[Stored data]

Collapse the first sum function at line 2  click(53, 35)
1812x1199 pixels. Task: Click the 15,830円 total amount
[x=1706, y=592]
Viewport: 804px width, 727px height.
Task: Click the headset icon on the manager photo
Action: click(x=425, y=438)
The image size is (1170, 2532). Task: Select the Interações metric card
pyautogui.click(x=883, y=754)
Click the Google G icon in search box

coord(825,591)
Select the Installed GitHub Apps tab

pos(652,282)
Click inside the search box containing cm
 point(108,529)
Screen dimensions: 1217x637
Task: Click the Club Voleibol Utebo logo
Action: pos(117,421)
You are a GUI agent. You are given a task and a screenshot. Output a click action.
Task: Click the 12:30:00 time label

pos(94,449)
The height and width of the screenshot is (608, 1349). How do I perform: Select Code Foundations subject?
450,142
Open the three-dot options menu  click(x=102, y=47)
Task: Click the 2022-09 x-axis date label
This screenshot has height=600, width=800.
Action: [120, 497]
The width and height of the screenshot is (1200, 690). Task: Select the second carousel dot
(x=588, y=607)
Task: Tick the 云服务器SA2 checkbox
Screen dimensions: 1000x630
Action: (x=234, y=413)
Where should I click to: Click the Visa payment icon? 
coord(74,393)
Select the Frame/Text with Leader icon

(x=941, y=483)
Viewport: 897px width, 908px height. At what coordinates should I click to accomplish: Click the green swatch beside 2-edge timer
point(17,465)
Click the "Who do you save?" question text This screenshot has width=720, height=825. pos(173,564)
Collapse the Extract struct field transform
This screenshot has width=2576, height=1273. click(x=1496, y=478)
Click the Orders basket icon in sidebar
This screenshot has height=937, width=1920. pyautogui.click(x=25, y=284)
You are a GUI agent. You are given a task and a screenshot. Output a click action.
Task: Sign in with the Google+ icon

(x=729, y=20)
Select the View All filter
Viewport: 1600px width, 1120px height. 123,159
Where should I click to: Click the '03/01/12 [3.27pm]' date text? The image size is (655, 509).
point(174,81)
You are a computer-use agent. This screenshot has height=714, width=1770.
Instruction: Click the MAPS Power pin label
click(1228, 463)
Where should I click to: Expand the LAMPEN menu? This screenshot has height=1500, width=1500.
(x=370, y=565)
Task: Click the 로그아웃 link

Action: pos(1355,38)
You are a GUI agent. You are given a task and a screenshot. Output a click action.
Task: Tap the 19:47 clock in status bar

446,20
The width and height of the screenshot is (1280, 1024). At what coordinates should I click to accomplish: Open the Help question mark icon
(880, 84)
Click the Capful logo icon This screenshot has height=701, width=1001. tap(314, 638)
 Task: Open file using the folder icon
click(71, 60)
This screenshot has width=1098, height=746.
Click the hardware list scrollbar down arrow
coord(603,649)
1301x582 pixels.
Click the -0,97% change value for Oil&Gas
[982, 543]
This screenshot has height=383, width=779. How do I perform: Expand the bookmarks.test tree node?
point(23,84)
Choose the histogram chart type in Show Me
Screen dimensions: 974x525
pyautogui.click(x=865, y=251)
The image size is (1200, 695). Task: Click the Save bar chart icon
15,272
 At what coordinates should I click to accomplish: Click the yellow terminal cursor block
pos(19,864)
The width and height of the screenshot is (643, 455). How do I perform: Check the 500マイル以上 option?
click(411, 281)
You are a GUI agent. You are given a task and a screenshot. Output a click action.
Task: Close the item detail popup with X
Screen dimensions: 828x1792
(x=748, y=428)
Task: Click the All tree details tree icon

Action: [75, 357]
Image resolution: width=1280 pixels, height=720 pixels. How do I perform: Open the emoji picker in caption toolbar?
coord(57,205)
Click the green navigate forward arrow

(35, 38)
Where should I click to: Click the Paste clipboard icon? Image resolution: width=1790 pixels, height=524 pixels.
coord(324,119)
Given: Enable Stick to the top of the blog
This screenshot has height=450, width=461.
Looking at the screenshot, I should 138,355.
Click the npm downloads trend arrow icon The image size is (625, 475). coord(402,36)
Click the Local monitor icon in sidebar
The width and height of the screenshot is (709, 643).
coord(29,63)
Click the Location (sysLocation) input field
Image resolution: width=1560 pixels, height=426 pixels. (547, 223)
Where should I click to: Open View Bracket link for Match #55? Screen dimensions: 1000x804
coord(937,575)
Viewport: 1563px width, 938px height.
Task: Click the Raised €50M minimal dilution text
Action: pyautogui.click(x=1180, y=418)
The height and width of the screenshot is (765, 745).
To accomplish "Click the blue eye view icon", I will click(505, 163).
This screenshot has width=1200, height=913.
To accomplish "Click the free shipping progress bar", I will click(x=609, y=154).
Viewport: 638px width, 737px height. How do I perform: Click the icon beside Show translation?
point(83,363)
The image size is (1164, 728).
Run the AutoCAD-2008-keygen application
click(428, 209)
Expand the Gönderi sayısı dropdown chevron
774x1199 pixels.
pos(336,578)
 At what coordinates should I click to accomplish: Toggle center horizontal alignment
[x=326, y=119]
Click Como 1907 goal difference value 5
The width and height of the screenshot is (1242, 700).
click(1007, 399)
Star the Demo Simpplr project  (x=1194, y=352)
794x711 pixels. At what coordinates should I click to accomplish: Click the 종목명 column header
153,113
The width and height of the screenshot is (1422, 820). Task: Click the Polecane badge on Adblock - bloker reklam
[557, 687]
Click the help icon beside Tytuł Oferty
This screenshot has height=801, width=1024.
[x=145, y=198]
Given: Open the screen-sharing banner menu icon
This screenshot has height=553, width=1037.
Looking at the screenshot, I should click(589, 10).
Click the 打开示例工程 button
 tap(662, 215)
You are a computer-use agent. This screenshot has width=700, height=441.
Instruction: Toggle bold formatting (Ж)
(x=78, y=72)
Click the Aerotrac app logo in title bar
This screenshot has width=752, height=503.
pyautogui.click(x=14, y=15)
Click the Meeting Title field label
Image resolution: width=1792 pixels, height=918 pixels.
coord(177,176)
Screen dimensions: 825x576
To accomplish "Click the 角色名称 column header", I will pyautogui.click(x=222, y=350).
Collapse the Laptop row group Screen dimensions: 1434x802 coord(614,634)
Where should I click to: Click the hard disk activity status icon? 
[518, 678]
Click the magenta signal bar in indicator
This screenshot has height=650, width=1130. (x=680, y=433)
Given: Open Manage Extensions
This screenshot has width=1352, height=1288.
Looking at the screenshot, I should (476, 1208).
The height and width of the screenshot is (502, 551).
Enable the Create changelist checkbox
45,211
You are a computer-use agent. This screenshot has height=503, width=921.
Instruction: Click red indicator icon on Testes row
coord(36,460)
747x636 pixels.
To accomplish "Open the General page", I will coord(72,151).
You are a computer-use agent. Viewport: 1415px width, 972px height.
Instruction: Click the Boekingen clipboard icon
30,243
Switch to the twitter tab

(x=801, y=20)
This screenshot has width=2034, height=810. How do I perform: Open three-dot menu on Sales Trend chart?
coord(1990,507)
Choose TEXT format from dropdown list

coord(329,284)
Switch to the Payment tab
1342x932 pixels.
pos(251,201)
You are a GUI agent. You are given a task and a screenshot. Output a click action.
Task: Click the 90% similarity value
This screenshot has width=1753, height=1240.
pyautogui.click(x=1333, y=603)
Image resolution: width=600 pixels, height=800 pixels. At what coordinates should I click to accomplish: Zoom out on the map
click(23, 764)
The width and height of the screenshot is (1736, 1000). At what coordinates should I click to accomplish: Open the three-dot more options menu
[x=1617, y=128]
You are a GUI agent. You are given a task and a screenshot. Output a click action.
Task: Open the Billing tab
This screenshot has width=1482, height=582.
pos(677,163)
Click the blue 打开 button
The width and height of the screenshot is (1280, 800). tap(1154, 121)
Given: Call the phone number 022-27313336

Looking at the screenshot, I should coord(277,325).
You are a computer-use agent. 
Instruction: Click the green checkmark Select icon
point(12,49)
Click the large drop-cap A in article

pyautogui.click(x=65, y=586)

-- DIRECTIONS --
Across all the entries, how many lines include "will"? Answer with the number alone.

-- REPLY TO THE TASK --
4